Error openvpn site to site not ping

gst.freitas

follows the server screen .. site A

screencapture-187-76-45-2-8090-vpn_openvpn_server-php-1429466307262.jpg

divsys

At minimum, you should specify the Site B subnet in the Site A "IPv4 Remote Network/s" box.

You need to let the server know it will be routing traffic for 192.168.2.0/24 through the OpenVPN conx.

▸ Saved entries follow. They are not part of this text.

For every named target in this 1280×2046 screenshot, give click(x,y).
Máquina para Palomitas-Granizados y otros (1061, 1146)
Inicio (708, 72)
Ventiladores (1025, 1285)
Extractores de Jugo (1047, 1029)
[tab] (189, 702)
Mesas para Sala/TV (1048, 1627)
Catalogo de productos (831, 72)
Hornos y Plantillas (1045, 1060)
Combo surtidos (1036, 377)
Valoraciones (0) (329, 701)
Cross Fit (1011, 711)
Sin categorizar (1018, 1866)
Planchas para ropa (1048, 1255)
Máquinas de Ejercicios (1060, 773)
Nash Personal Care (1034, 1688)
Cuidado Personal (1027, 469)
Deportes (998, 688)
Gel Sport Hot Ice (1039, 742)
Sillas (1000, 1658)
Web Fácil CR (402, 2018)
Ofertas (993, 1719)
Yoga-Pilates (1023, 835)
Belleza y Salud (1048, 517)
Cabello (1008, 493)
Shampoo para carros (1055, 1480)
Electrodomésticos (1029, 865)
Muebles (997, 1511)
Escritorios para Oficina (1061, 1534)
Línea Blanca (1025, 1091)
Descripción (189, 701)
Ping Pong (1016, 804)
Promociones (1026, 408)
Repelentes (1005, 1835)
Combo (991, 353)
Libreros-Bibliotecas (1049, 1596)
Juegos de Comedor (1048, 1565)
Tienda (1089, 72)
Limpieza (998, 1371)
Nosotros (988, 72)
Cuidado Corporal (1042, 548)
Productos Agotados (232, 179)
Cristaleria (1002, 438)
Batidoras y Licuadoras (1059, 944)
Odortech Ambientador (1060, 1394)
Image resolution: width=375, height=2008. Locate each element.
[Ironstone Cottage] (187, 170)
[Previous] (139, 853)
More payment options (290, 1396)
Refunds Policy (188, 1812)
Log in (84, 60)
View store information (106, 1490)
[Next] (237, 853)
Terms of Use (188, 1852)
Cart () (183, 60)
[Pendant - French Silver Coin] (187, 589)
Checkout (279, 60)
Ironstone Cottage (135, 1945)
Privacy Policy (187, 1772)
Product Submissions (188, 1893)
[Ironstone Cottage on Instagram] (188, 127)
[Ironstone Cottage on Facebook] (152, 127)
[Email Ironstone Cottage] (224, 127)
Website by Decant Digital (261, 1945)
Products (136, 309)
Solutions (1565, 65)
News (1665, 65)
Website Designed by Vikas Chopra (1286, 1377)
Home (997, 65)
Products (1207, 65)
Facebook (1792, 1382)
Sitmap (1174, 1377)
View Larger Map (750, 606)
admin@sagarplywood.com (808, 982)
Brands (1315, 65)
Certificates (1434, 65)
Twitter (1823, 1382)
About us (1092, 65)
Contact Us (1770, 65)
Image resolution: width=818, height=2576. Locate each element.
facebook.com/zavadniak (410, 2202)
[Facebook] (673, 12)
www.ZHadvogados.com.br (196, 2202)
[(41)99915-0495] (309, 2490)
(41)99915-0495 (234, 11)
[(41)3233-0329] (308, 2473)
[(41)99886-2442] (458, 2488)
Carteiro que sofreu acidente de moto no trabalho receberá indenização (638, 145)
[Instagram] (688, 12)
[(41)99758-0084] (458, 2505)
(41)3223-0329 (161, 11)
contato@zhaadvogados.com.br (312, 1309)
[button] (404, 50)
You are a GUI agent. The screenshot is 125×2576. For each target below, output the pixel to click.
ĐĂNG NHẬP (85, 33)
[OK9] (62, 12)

Post the Site B Client screen as well to make sure nothing else is missing.

gst.freitas

Site B Client screen

screencapture-192-168-2-1-8080-vpn_openvpn_client-php-1429467946952.png

Derelict

As has been said, you have no remote networks specified at either end. That's how pfSense knows what traffic to route over the tunnel.

gst.freitas

Apr 19 16:10:49	openvpn[78509]: Closing TUN/TAP interface
Apr 19 16:10:49	openvpn[78509]: /usr/local/sbin/ovpn-linkdown ovpnc2 1500 1558 192.168.181.6 192.168.181.5 init
Apr 19 16:10:51	openvpn[78509]: ROUTE_GATEWAY 200.XXX.90.XXX
Apr 19 16:10:51	openvpn[78509]: TUN/TAP device ovpnc2 exists previously, keep at program end
Apr 19 16:10:51	openvpn[78509]: TUN/TAP device /dev/tun2 opened
Apr 19 16:10:51	openvpn[78509]: do_ifconfig, tt->ipv6=0, tt->did_ifconfig_ipv6_setup=0
Apr 19 16:10:51	openvpn[78509]: /sbin/ifconfig ovpnc2 192.168.181.10 192.168.181.9 mtu 1500 netmask 255.255.255.255 up
Apr 19 16:10:51	openvpn[78509]: /usr/local/sbin/ovpn-linkup ovpnc2 1500 1558 192.168.181.10 192.168.181.9 init
Apr 19 16:10:51	openvpn[78509]: /sbin/route add -net 192.168.10.0 192.168.181.9 255.255.255.0
Apr 19 16:10:51	openvpn[78509]: /sbin/route add -net 192.168.10.0 192.168.181.9 255.255.255.0
Apr 19 16:10:51	openvpn[78509]: ERROR: FreeBSD route add command failed: external program exited with error status: 1
Apr 19 16:10:51	openvpn[78509]: /sbin/route add -net 192.168.181.1 192.168.181.9 255.255.255.255
Apr 19 16:10:51	openvpn[78509]: Initialization Sequence Completed

Derelict

You need 192.168.2.0/24 in the remote networks on the server. I believe you also need to put the 192.168.181.0/24 tunnel network in the client side.

gst.freitas

was placed and not solved .. I will do with pfSense 2.1.5 for testing

Derelict

Are you certain the remote hosts will respond to pings from foreign networks? This is often the firewalls on the destination hosts. What version are you using? There have been few problems with OpenVPN on 2.2, 2.2.1, and 2.2.2. No reason to change versions. All you have to do is configure it correctly.

gst.freitas

pfsense 2.2.2

gst.freitas

placed in the test environment (XenServer) two pfSense 2.1.5 doing via vpn openvpn. and it worked, same configuration. Will install version 2.2.2.

phil.davis

I have plenty of OpenVPN site-to-site links on 2.2.2 and they work fine just like they did in 2.1.5 - put the right subnets in Tunel, Local and Remote Network/s boxes on server and client, make sure the firewall rules on LAN and OpenVPN at both ends allow the relevant traffic - that is all there is to it.
When I setup a new office it takes only a couple of minutes to bring up OpenVPN site-to-site links back to our main offices, it really does work.